Praying about the plane crash, I realized that a more helpful, healing question was: "Why is it true that all of us are always loved and cared for by God, no matter what situation we're in?" Thinking about the answer to this question became the basis of my prayer and gave me a stronger conviction that God is loving and caring for each of us every moment. I prayed with the psalm in the Bible that speaks about God leading and holding us even if we're dwelling in the "uttermost parts of the sea" (see Ps. 139:9, 10). As it turned out, three children survived the crash and a night of freezing temperatures in the forest.

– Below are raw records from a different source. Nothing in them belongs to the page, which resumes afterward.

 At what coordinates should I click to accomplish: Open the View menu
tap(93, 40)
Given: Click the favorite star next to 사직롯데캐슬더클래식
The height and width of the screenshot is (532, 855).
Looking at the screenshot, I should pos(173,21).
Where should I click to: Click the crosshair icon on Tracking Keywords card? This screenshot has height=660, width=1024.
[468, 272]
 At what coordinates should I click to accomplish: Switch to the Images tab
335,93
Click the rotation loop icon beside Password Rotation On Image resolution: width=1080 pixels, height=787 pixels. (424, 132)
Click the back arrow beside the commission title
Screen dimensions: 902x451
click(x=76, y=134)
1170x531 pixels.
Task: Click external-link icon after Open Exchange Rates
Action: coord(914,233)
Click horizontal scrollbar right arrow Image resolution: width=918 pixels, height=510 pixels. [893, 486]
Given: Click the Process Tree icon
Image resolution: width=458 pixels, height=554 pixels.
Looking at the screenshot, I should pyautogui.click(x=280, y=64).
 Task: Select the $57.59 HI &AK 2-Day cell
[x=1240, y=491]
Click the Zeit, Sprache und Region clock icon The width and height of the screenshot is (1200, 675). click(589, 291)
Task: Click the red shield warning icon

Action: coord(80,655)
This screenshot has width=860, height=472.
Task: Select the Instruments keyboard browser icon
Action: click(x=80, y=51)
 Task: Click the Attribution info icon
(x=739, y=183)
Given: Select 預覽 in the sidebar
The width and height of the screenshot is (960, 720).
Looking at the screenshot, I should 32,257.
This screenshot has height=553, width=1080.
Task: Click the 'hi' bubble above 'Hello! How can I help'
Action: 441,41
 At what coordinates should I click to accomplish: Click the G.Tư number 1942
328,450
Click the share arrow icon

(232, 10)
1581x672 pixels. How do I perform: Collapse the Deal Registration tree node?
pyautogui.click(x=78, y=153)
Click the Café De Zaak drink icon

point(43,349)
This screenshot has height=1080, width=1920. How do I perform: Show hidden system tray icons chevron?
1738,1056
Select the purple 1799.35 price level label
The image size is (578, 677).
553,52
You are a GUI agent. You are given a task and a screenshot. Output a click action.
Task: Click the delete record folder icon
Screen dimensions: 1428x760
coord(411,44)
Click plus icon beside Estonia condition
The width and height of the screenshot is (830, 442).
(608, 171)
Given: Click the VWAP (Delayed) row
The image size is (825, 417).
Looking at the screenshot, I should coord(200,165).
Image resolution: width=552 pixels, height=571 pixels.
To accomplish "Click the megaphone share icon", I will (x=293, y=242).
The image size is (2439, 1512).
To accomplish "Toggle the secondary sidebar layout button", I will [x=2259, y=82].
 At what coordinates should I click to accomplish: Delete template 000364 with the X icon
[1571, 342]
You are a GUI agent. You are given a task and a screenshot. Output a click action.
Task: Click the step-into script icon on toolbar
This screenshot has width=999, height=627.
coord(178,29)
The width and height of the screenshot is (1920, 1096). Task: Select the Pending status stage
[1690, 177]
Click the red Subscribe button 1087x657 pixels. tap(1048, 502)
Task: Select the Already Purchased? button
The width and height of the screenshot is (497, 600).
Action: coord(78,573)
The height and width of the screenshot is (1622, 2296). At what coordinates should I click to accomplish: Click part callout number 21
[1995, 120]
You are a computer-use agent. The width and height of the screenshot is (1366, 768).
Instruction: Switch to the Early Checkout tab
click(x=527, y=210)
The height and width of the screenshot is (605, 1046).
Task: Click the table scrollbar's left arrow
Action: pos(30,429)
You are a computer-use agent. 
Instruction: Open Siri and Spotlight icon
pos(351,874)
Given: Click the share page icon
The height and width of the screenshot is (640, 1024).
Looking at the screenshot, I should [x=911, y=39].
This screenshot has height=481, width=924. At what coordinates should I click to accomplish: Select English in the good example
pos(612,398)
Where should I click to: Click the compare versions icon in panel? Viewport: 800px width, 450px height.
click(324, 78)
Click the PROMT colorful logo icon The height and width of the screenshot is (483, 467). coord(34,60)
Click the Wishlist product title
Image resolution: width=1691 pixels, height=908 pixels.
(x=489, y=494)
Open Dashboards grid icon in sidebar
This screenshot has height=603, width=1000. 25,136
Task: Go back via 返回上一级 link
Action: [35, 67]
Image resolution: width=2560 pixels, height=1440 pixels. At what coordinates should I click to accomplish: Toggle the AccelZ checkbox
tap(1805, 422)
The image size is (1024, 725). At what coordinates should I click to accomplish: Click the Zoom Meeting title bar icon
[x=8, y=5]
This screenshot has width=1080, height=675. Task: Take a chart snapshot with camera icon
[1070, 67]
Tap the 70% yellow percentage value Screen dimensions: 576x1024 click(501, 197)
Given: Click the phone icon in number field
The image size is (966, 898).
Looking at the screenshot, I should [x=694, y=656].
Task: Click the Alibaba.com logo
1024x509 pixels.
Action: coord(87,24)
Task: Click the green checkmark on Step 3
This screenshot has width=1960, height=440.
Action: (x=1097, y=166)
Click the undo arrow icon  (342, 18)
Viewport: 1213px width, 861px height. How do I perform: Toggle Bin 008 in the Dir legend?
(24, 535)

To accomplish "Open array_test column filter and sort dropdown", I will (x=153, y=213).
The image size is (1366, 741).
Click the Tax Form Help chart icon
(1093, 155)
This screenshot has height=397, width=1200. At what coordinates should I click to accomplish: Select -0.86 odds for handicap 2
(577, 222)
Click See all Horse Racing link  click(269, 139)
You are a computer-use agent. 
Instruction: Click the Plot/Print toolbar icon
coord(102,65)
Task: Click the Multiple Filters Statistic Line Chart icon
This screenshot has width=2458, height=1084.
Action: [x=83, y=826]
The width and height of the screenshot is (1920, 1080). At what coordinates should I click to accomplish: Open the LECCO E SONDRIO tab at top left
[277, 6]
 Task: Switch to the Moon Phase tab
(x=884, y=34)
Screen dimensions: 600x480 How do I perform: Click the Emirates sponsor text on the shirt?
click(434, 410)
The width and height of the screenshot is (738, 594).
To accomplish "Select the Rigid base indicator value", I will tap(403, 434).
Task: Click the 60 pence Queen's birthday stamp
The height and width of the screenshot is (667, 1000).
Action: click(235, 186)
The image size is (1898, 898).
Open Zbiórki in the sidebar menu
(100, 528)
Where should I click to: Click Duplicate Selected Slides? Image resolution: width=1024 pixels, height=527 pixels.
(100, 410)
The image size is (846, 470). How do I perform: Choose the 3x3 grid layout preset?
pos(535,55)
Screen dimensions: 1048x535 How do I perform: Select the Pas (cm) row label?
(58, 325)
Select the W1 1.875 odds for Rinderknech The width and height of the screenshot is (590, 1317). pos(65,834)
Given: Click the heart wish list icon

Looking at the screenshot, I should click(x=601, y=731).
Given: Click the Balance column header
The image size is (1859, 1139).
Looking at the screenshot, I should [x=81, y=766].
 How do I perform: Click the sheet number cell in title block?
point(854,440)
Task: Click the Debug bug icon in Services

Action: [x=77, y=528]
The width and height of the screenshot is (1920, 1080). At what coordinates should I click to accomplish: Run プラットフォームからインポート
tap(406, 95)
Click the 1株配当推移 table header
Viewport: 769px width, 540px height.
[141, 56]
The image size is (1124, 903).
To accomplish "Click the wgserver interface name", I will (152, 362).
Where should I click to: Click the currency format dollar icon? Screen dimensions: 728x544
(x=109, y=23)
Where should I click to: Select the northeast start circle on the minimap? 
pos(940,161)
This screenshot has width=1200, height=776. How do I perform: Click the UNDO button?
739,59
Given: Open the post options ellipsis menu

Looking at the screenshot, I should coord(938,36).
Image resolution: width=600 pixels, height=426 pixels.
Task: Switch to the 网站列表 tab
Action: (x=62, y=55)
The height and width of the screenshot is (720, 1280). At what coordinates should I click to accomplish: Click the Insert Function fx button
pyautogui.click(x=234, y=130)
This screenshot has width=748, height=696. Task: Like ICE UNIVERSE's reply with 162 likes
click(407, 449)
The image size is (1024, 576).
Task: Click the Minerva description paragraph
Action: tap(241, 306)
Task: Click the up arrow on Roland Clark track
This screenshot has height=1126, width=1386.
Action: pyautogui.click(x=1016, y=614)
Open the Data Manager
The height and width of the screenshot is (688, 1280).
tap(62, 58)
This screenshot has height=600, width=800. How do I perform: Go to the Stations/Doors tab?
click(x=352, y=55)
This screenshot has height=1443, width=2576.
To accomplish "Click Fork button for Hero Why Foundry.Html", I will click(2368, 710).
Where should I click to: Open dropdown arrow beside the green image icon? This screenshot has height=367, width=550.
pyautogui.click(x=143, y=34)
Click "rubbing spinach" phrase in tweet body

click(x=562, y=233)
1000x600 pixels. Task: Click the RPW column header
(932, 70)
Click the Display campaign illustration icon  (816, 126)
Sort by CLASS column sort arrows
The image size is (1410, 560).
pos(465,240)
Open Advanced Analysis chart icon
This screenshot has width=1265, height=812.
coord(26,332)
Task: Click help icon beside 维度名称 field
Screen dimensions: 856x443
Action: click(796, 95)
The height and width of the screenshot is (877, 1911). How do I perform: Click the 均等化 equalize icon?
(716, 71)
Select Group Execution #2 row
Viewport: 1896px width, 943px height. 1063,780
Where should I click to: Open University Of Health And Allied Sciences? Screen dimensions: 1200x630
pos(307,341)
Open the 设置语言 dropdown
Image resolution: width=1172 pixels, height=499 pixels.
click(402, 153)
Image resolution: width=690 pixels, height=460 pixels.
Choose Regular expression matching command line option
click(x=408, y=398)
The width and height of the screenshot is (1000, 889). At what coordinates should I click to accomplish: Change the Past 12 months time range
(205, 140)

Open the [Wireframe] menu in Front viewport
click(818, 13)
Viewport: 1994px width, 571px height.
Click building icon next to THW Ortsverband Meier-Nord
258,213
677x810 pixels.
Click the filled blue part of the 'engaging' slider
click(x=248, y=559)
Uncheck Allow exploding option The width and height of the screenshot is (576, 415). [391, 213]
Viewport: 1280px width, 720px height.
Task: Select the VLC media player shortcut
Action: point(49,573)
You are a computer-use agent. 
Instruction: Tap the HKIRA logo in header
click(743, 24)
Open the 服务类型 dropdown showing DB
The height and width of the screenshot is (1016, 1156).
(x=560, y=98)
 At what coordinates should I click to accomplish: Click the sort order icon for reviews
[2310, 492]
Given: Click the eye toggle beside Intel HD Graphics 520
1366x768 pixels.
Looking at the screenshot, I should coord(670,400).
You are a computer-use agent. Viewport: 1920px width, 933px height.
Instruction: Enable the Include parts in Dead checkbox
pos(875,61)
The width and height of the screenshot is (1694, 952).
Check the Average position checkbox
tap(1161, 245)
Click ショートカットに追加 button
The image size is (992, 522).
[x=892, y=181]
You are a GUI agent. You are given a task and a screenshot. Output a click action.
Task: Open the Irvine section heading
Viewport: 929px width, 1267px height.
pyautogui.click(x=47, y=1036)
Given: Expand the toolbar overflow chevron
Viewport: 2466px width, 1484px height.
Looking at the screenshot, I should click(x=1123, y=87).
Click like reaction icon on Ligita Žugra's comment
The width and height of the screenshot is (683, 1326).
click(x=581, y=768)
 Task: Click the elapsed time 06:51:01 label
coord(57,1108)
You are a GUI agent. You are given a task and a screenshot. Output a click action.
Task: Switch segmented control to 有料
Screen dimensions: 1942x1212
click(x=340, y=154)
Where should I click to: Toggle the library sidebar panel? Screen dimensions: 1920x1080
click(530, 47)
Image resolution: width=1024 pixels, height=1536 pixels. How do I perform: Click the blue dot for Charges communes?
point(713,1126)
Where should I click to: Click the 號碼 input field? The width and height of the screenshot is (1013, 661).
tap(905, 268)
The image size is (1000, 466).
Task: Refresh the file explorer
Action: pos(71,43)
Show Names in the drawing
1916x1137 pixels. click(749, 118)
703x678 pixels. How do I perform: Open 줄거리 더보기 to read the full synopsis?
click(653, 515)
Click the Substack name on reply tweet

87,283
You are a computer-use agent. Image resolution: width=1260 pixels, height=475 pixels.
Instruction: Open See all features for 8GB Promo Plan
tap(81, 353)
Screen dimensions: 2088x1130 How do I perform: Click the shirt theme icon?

One time the disciples asked Jesus about a blind man: "Rabbi, who sinned: this man or his parents, causing him to be born blind?" Jesus said, "You're asking the wrong question. You're looking for someone to blame. There is no such cause-effect here. Look instead for what God can do" (John 9:3, Eugene Peterson, "The Message").

Then Jesus spat on the ground and made a clay paste and rubbed the paste on the blind man's eyes. Then Jesus told him to wash at the pool of Siloam. The man went and washed - and he could see.

Jesus made it clear to his disciples that their focus needed to change. They needed not only to stop asking the wrong question but instead to be thinking more about God and His healing power.

Last summer I had a bicycle accident. When I turned my head to watch for traffic, my tire caught in the trolley tracks. Besides being scraped up, I felt internal injuries in my chest.

I found it challenging to turn away from questions that only reinforced the accident and its effects. I knew that trying to answer questions such as "Why didn't I pay more attention to what I was doing?" and "Where was God when I fell off my bike?" were not going to help me feel closer to God.

I turned to a passage from the book "Science and Health with Key to the Scriptures" by Mary Baker Eddy that says: "Accidents are unknown to God, or immortal Mind, and we must leave the mortal basis of belief and unite with the one Mind, in order to change the notion of chance to the proper sense of God's unerring direction and thus bring out harmony" (pg. 424).

I needed to be more "willing to leave the mortal basis of belief and unite with the one Mind." The "mortal basis of belief" says an accident happened; Mind, God, says He doesn't know accidents and that I never left His presence and care.

I asked myself: "If I've always been in the presence of God, dwelling with Him, then how could I ever have been hurt?" As the 91st Psalm in the Bible says, I dwell "in the secret place of the most High [God] ... under the shadow of the Almighty." Further on the psalm says: "For he shall give his angels charge over thee, to keep thee in all thy ways." God's angels were always with me, keeping me safe, and that had to include the time I was on my bike.

The pain was trying to get me to believe that I had been separated from God, but now it was clear to me that this wasn't true. I embraced the idea that even during the incident, I was at one with God, Love, and therefore I couldn't be hurt. As God's child I was created by Him in His image and likeness, which means I am spiritual, not material, and therefore only subject to good. The fear began to dissolve, and soon the pain disappeared entirely.

Focus on the right questions - the questions that show what God is knowing and doing, because they are the ones that bring peace and healing in any situation.